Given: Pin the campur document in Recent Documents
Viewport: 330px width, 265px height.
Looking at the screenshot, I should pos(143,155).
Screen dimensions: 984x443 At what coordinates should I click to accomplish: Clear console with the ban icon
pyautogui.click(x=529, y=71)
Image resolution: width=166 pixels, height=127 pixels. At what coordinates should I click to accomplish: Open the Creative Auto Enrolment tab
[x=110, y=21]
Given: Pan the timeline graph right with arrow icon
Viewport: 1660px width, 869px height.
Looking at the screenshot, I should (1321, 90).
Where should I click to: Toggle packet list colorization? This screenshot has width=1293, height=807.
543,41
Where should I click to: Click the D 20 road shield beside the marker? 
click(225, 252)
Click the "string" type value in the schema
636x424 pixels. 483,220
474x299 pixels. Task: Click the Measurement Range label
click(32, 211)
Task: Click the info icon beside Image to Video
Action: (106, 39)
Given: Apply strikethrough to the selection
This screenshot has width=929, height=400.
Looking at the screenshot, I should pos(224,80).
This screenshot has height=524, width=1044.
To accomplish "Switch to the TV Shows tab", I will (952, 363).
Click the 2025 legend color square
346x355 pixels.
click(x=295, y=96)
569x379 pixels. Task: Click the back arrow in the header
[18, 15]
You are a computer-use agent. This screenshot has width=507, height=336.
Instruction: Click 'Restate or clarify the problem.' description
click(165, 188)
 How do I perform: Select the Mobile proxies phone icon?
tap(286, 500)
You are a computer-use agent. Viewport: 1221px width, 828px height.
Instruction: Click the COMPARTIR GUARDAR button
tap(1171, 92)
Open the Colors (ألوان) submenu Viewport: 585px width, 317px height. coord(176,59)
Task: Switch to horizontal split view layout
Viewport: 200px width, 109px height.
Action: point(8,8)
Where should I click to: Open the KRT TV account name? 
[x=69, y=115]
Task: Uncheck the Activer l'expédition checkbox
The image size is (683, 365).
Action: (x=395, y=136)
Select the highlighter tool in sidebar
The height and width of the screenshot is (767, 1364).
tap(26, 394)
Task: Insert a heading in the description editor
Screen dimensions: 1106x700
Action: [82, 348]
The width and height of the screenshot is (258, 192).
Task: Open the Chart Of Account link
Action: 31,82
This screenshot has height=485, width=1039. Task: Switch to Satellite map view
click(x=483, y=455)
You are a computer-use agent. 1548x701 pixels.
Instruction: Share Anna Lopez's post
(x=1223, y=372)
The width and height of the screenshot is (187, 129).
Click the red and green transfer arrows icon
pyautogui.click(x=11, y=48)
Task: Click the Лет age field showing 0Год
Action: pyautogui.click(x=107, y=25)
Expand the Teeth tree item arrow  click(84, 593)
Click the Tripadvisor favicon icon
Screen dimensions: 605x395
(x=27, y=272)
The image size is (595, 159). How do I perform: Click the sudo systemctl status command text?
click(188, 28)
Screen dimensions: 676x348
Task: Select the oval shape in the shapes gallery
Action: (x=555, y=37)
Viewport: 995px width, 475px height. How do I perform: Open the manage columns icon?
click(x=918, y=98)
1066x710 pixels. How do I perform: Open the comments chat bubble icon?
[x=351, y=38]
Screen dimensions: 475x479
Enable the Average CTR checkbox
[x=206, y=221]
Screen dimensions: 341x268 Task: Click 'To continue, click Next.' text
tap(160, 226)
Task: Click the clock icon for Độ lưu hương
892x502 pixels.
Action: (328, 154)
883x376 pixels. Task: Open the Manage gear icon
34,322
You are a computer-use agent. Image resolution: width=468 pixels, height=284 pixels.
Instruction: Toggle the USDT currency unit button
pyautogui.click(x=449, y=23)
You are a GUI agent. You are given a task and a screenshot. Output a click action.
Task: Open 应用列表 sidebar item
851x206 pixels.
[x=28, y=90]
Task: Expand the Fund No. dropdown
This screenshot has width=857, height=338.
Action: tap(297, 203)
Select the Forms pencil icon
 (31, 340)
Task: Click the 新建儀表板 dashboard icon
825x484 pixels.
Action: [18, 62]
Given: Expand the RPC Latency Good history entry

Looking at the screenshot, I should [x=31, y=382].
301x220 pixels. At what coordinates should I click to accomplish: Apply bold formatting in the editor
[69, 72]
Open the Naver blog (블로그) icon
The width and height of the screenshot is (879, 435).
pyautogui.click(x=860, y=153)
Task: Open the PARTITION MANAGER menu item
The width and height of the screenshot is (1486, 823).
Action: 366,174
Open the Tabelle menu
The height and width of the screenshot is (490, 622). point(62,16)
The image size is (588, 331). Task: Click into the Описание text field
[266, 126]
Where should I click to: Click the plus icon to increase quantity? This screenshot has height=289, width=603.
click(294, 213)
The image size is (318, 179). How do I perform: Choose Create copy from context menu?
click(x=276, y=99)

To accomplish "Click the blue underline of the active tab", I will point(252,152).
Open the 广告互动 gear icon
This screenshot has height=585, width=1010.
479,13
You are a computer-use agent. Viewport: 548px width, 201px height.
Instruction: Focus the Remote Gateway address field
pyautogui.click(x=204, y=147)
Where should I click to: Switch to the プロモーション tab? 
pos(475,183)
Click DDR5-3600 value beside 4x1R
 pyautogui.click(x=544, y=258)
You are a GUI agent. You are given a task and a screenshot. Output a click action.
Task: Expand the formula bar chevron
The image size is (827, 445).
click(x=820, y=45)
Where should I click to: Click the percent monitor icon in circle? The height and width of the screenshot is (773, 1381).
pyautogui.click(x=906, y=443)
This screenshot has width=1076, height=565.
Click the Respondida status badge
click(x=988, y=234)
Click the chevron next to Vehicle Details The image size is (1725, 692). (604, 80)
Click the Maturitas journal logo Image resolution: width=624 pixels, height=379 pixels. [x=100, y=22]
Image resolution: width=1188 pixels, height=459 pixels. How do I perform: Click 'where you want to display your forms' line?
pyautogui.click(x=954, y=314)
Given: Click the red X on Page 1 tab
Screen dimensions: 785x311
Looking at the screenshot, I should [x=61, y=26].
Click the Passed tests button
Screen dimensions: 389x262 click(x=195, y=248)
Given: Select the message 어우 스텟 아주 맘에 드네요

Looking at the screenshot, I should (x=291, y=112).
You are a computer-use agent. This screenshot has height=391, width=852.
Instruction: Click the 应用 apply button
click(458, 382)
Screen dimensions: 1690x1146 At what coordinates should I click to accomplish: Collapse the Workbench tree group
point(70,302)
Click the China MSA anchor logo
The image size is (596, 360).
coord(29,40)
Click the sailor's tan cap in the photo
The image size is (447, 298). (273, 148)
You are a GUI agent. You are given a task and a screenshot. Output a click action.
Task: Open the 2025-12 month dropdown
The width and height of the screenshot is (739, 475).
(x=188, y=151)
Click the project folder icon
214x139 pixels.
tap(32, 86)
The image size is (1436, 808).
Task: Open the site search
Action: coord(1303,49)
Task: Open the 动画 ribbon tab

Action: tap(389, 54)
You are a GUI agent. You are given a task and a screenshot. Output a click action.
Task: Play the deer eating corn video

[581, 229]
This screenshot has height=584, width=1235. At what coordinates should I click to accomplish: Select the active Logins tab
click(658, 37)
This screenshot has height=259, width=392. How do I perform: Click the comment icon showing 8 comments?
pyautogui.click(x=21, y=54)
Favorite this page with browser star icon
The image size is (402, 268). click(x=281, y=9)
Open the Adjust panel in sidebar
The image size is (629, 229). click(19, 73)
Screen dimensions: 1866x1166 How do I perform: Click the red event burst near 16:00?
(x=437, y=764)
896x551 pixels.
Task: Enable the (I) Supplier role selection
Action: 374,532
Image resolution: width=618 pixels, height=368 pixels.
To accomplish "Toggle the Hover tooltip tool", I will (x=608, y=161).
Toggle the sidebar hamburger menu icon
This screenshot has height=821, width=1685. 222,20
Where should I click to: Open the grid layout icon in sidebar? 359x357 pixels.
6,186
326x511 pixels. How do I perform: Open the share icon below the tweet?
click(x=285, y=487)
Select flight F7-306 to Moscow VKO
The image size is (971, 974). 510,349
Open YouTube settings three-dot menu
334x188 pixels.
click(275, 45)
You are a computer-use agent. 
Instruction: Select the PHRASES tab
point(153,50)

### Written task
Rename "highlighter" to "marker" in the stretch from the line containing "Task: Switch to horizontal split view layout" through the line containing "click(x=483, y=455)". Give back only those lines, with everything else left unchanged.

### Final answer
Task: Switch to horizontal split view layout
Viewport: 200px width, 109px height.
Action: point(8,8)
Where should I click to: Open the KRT TV account name? 
[x=69, y=115]
Task: Uncheck the Activer l'expédition checkbox
The image size is (683, 365).
Action: (x=395, y=136)
Select the marker tool in sidebar
The height and width of the screenshot is (767, 1364).
tap(26, 394)
Task: Insert a heading in the description editor
Screen dimensions: 1106x700
Action: [82, 348]
The width and height of the screenshot is (258, 192).
Task: Open the Chart Of Account link
Action: 31,82
This screenshot has height=485, width=1039. Task: Switch to Satellite map view
click(x=483, y=455)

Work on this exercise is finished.